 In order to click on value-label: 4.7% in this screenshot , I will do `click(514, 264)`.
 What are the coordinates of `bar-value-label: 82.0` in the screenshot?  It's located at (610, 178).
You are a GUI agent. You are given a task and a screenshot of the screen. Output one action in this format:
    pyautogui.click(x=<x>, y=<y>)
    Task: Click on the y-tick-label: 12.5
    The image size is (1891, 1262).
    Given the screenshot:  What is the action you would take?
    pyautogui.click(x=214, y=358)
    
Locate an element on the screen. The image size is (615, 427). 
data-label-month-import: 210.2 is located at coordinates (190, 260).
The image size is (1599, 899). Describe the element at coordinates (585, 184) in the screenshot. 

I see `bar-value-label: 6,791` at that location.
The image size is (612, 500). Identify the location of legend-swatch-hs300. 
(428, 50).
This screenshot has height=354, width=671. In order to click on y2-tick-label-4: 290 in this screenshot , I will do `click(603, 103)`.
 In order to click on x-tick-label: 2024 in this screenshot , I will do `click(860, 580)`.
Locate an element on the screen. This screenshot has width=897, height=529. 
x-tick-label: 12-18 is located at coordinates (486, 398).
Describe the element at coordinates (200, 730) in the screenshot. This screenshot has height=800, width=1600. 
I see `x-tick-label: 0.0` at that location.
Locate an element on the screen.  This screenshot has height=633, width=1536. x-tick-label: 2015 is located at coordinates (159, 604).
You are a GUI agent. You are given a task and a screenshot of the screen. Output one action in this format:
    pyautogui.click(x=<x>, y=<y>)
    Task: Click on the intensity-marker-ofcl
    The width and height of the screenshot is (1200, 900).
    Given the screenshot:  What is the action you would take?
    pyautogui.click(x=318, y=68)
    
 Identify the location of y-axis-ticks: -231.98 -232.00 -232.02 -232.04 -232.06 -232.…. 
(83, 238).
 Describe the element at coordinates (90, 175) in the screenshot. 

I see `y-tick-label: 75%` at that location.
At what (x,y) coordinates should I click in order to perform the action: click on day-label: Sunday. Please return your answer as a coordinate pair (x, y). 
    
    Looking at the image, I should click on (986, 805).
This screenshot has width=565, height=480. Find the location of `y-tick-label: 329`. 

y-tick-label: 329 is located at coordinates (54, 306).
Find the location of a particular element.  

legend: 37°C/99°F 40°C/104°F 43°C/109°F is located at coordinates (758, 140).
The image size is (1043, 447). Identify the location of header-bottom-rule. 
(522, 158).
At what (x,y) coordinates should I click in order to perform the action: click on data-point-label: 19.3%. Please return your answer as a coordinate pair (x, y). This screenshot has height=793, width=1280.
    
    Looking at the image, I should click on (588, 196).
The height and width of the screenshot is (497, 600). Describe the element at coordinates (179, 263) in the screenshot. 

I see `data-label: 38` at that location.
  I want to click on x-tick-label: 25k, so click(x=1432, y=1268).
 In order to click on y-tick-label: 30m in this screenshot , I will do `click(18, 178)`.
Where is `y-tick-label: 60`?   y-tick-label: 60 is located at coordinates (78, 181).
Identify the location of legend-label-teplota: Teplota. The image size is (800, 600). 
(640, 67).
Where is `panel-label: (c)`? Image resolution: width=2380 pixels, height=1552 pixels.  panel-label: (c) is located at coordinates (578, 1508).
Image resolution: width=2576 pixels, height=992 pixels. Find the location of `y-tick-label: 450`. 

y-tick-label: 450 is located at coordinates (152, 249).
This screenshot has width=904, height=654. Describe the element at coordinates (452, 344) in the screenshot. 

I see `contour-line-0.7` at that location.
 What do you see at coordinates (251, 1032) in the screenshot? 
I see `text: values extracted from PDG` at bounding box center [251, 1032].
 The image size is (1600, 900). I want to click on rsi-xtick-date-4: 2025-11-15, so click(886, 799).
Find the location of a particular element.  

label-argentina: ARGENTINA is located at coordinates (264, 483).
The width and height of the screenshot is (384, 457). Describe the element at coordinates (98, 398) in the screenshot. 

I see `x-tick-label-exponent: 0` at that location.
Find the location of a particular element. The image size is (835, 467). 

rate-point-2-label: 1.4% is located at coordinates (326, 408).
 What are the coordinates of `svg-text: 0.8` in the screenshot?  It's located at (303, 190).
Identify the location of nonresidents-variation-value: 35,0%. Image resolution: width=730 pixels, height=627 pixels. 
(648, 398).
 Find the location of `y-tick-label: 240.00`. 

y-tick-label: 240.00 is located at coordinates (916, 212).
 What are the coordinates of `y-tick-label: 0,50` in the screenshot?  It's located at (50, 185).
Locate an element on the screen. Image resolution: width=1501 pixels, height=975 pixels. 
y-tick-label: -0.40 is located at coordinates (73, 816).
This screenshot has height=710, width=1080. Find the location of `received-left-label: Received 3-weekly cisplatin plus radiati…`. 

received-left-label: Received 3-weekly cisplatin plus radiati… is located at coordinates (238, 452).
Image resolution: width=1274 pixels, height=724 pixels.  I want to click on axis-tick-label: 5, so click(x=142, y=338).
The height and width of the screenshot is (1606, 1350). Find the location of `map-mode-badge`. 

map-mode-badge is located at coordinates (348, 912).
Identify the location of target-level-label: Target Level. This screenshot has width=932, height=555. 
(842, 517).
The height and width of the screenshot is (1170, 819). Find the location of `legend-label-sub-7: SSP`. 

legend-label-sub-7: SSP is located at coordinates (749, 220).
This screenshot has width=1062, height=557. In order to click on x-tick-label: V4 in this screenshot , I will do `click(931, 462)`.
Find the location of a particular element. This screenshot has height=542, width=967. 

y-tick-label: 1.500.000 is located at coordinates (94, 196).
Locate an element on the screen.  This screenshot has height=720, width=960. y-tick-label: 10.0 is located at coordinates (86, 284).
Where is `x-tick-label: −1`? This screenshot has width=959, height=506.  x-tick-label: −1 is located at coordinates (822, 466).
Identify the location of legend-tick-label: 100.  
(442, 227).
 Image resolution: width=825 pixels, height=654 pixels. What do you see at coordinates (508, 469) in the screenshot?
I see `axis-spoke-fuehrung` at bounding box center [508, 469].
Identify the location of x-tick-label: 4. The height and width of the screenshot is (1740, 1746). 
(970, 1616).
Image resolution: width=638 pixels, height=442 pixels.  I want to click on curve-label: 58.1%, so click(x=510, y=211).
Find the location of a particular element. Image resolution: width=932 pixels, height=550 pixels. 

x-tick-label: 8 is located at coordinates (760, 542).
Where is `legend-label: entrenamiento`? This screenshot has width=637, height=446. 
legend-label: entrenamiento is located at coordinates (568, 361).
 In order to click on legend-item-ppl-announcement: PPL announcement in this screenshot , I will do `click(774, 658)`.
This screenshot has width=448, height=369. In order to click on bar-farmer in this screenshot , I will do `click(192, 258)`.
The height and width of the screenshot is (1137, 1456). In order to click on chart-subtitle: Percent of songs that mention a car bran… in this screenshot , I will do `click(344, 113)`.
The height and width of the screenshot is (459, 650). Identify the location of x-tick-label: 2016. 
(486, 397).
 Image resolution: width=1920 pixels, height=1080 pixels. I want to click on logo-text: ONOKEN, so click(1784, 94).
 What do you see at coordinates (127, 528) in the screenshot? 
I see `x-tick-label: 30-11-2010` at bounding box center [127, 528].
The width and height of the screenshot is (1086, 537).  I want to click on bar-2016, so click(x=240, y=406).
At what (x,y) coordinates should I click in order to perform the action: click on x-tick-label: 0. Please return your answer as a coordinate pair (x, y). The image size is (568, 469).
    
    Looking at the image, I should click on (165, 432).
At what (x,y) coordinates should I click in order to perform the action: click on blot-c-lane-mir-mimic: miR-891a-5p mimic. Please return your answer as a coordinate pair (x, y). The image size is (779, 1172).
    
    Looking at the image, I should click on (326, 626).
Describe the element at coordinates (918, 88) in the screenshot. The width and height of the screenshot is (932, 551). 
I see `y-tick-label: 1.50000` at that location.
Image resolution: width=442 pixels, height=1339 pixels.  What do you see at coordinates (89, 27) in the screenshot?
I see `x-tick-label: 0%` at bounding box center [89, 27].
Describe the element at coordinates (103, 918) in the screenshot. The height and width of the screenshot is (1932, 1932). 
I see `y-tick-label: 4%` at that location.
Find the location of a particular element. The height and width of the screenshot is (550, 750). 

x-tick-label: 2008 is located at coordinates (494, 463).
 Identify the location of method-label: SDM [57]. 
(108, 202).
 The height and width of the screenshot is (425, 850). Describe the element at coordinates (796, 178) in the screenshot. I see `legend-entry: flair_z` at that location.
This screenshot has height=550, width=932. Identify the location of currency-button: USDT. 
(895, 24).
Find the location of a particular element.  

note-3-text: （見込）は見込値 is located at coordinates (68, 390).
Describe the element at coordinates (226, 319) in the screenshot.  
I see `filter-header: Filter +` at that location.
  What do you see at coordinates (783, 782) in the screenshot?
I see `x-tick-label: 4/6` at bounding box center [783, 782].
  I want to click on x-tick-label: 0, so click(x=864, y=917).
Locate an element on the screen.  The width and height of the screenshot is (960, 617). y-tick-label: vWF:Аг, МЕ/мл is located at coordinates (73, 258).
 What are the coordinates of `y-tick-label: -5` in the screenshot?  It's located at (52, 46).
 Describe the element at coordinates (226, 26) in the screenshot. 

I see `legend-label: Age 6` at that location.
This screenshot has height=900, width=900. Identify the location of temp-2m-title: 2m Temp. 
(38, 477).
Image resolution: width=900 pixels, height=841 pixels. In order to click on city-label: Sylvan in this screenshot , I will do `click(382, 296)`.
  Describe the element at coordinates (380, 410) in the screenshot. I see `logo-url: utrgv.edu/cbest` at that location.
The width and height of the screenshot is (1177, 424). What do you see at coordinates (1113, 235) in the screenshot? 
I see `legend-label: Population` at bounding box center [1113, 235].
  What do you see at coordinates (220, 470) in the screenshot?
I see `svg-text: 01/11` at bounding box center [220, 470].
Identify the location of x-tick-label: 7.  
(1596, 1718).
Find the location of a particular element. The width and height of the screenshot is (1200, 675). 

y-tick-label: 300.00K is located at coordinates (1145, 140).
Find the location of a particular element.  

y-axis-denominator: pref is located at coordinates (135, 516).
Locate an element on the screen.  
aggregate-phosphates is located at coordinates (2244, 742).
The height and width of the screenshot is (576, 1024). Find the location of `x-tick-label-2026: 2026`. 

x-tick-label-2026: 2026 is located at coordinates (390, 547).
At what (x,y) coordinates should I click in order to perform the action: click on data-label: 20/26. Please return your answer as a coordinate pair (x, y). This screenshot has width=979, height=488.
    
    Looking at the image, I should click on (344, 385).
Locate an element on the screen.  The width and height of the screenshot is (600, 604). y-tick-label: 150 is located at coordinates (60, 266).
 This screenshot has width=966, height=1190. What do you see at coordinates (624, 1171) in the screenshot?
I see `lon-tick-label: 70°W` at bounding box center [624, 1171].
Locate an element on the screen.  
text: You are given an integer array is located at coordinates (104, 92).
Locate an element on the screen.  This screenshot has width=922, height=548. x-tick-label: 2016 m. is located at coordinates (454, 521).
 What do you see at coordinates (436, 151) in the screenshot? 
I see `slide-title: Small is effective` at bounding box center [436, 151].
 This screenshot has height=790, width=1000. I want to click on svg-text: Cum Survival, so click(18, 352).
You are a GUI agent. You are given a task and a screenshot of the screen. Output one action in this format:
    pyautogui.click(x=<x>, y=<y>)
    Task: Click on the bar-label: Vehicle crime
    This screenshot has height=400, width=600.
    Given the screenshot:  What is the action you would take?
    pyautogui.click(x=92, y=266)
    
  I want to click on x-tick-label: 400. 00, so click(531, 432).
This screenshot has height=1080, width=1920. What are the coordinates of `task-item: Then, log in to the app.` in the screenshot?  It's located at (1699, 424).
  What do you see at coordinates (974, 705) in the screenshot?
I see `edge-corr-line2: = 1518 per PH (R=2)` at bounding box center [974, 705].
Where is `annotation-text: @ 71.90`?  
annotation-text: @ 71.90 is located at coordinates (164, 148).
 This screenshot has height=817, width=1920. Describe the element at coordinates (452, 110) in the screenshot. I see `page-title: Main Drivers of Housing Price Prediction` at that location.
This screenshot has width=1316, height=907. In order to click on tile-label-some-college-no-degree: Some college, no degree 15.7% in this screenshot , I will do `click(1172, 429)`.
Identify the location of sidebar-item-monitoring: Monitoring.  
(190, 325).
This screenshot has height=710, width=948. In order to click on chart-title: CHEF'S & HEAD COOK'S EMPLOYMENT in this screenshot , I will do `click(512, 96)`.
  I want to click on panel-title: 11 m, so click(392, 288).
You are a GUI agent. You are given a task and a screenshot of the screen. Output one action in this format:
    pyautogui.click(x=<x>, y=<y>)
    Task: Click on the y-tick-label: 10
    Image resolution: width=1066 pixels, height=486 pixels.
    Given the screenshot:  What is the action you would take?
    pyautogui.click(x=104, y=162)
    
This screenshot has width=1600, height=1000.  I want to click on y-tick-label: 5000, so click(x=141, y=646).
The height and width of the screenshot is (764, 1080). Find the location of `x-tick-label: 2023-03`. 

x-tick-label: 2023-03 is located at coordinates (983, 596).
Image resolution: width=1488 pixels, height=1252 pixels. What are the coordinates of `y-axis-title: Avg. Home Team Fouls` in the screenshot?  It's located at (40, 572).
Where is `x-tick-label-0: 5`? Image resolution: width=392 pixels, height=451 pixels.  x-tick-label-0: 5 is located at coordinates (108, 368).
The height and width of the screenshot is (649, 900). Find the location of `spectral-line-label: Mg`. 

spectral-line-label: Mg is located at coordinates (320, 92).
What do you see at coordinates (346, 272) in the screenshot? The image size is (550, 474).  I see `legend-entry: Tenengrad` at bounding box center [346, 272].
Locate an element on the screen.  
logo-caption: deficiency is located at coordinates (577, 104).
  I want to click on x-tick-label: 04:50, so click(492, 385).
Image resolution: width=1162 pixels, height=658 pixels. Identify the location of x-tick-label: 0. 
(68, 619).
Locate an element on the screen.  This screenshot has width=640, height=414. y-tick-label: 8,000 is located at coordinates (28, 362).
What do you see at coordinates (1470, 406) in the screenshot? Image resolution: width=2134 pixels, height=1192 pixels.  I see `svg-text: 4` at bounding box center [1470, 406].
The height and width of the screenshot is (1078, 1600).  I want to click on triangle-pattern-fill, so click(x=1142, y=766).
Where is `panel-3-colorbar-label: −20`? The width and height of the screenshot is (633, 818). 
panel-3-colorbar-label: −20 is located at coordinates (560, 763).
====
_Problem to work on_:
Reproduce the listing above verbatim, from the line with "Identify the location of nonresidents-variation-value: 35,0%." to the line with "y-tick-label: -0.40 is", including both of those lines.

_Exercise result_:
Identify the location of nonresidents-variation-value: 35,0%. Image resolution: width=730 pixels, height=627 pixels. 
(648, 398).
 Find the location of `y-tick-label: 240.00`. 

y-tick-label: 240.00 is located at coordinates (916, 212).
 What are the coordinates of `y-tick-label: 0,50` in the screenshot?  It's located at (50, 185).
Locate an element on the screen. Image resolution: width=1501 pixels, height=975 pixels. 
y-tick-label: -0.40 is located at coordinates (73, 816).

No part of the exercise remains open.